On Dec 19, 2004, at 3:06 PM, Erik Zachte wrote:
The new setup seems to imply I need to build huge
tables which exceed
phys.
memory, hence sharp performance penalties (the job already runs +/- 24
hrs),
or I need to sort and merge these huge files several times before real
work
starts.
I strongly recommend against pulling data directly from the SQL dumps.
As you see already, as we continue to refactor the schema to make it
possible for the wiki to handle our workload efficiently it's going to
get less and less convenient to pull data from a raw dump in a linear
fashion.
Note that we're going to be moving to a new compression format as well,
which will merge multiple old revisions of pages into a single
compressed field in another table to dramatically reduce space
requirements.
All of his would not be necessary if a few small
fields were replicated
across tables.
Impact on db size would be trivial, on page save time zero.
Actually, it's a very significant burden -- that's why we're removing
the duplication.
As one example, duplicating namespace and title on every revision means
we have to update *every revision* (possibly many thousands) when pages
are renamed.
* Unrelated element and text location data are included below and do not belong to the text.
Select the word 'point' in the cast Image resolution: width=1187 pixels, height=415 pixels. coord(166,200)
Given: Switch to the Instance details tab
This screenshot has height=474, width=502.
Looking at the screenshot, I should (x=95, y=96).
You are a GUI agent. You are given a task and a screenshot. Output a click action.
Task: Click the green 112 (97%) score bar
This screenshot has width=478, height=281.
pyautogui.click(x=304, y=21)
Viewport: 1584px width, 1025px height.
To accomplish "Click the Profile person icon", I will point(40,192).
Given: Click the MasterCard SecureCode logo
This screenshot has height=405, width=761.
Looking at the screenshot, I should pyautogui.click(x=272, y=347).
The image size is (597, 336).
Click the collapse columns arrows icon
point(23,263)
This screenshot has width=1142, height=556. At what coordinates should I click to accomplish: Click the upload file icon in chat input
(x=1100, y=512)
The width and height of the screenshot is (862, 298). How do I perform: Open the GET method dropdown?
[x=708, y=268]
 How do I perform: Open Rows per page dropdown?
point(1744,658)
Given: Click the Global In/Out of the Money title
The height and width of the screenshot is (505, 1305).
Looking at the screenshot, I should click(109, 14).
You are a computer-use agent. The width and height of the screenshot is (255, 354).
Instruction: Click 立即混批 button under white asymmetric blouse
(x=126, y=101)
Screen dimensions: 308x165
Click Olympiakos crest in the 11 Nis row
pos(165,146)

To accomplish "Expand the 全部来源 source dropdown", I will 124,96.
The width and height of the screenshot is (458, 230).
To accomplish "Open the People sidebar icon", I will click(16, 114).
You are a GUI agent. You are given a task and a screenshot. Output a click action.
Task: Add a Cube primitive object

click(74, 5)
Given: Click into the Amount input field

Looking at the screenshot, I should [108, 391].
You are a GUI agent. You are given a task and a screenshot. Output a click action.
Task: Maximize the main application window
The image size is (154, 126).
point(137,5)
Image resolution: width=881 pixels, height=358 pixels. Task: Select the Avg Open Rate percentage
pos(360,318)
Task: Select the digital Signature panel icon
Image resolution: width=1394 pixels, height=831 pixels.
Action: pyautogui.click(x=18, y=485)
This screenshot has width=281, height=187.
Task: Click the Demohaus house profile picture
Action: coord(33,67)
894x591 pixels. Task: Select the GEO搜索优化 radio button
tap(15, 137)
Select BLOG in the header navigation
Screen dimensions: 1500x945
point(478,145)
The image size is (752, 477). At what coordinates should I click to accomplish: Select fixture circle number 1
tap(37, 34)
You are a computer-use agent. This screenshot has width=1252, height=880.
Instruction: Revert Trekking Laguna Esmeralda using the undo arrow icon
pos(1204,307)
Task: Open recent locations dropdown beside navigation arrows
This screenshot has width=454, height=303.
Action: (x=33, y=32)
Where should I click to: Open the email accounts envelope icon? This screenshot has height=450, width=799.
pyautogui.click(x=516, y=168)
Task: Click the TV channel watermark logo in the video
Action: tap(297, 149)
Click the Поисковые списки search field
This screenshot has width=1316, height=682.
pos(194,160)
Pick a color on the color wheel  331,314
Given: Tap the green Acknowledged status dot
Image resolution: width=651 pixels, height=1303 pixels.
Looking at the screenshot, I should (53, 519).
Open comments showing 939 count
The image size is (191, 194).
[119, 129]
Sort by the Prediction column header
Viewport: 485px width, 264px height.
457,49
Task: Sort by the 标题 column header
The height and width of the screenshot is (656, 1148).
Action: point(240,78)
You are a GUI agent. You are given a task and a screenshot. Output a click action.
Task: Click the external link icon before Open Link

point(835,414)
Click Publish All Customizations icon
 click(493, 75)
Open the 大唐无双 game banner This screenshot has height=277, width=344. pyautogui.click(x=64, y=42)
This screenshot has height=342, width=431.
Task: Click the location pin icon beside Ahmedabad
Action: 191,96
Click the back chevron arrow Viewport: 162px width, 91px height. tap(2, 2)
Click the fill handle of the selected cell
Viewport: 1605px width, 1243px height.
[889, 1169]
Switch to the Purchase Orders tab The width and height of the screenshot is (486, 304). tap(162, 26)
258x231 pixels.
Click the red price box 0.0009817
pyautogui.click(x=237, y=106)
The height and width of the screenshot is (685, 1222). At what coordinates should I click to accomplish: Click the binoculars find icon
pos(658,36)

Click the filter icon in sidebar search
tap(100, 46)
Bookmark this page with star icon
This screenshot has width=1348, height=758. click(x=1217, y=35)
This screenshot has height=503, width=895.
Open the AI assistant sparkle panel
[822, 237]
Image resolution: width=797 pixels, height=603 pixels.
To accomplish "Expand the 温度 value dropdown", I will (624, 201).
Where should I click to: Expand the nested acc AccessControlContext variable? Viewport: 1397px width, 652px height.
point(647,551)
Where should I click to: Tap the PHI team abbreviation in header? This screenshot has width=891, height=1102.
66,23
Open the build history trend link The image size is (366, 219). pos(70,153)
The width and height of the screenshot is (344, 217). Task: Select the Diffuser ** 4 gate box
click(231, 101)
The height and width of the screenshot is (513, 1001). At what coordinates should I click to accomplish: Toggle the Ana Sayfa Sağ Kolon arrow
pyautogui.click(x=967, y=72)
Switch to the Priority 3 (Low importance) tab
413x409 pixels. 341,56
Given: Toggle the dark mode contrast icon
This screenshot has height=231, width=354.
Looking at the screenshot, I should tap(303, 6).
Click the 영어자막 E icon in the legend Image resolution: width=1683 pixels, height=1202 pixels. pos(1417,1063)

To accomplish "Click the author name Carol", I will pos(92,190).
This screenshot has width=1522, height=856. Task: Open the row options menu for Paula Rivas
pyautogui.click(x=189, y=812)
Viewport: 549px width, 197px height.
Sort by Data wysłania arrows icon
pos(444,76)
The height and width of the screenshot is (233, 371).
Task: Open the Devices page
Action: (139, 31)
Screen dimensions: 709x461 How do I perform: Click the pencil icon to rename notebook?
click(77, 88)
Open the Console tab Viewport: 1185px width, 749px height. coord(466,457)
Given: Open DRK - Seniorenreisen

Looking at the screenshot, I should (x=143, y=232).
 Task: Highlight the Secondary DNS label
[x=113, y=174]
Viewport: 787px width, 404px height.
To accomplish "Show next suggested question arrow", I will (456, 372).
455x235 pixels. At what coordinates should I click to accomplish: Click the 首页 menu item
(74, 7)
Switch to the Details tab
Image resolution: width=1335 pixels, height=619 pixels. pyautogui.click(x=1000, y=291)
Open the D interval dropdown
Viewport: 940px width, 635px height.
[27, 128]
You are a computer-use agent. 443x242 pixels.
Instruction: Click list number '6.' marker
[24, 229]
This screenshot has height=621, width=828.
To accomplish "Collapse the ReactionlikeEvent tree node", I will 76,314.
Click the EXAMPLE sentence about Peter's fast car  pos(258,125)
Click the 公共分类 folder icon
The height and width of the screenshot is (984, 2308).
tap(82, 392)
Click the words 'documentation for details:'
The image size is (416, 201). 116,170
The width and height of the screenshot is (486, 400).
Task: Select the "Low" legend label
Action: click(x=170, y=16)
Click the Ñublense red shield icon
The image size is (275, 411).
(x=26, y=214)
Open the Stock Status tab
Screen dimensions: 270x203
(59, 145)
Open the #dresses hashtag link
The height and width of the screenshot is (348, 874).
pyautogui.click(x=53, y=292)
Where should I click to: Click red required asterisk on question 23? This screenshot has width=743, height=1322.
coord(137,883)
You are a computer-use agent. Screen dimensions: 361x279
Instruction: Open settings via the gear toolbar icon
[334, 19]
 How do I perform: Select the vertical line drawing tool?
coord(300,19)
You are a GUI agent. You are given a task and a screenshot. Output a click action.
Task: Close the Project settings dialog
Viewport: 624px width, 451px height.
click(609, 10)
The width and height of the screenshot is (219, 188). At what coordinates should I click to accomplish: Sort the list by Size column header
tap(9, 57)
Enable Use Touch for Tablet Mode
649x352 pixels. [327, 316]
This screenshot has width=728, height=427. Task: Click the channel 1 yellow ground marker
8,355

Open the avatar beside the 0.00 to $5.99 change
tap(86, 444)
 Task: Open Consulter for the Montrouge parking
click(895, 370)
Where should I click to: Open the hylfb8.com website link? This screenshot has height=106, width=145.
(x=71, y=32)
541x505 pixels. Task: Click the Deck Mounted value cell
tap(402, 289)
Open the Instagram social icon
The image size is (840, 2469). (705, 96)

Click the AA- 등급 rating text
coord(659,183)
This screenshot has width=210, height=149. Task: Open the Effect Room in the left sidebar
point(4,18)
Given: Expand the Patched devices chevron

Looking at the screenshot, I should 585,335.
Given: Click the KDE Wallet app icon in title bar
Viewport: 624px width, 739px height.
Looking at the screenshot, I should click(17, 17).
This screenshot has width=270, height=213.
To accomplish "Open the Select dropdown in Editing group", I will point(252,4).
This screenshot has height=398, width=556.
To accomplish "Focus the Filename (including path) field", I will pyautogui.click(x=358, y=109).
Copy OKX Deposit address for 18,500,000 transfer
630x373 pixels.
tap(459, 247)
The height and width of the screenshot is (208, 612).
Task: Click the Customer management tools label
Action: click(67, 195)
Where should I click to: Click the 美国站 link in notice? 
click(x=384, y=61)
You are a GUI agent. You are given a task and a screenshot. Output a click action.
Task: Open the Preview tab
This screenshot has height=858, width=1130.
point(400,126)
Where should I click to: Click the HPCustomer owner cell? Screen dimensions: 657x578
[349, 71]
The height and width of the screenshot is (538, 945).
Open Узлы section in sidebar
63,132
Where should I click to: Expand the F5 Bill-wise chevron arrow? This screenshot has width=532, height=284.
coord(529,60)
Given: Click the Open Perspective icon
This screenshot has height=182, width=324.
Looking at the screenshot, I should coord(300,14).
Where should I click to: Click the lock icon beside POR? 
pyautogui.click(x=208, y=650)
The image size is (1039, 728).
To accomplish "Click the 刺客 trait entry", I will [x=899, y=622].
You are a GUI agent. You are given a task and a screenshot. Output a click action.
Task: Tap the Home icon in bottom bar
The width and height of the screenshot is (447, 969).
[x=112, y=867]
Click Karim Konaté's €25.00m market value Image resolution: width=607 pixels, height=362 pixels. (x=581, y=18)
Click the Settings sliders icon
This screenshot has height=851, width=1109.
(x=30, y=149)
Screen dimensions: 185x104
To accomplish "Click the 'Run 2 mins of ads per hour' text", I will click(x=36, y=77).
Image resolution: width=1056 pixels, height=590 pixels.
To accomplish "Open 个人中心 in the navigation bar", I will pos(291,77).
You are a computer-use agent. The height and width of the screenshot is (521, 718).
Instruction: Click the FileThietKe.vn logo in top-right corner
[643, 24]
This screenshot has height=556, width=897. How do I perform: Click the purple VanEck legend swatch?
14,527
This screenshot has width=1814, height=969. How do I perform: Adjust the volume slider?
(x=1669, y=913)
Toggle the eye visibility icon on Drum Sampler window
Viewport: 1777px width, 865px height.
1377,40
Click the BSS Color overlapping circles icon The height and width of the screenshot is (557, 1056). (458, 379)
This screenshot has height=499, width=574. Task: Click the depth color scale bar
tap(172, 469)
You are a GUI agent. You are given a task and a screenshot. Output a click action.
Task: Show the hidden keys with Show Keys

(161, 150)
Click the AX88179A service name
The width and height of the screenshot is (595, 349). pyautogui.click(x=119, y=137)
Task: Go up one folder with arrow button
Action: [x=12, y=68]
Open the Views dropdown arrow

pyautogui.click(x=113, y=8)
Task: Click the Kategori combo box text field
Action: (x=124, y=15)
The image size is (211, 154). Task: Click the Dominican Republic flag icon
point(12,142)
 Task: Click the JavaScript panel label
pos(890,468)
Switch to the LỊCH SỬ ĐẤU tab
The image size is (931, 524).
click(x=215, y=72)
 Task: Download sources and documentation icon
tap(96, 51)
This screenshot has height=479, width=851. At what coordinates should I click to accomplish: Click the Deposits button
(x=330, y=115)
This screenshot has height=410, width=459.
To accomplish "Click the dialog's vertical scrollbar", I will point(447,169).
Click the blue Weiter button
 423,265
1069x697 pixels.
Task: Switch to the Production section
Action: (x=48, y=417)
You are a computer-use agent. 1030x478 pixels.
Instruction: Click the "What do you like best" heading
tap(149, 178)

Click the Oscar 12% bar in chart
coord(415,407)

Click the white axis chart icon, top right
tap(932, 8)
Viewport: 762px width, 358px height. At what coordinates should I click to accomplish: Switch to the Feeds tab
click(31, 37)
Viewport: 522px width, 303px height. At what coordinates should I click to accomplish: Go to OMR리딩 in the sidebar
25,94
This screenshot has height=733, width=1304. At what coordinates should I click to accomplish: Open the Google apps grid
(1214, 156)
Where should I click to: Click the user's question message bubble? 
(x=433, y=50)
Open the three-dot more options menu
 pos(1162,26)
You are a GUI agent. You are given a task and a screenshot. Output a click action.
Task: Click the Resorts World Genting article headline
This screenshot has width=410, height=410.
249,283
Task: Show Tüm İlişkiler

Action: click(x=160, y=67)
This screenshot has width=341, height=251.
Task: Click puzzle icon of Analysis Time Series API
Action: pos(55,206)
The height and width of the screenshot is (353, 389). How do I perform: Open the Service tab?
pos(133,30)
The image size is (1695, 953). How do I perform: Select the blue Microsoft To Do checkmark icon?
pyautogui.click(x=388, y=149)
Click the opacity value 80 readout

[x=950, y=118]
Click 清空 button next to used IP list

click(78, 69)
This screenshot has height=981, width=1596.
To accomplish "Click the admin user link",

This can take a significant amount of time, locks up
database resources, and can result in weird conflicts arising. Every
few weeks somebody renames a heavily-edited page and there's a mad
scramble to clean up after it. We can't sustain the wiki through
another couple years with that kind of problem wide open.
One thing I think I will add is a text byte size field on the revision
table; with individual-revision compression we no longer can easily get
the size short of decompressing the text to see what it looks like.
Generally this size will not change, either, since a given revision's
source text is immutable.
Unrelated, will there be a periodic (costly) query to
produce something
similar to the cur dump, which is used by quite a few scripts.
Downloading all complete db's is not workable.
We ought to have a more usable public dump format than the raw SQL
backups. Something based on Special:Export might be good for the kind
of processing you're doing, for instance. Consider also rewriting the
stats to work from the database.
-- brion vibber (brion @
pobox.com)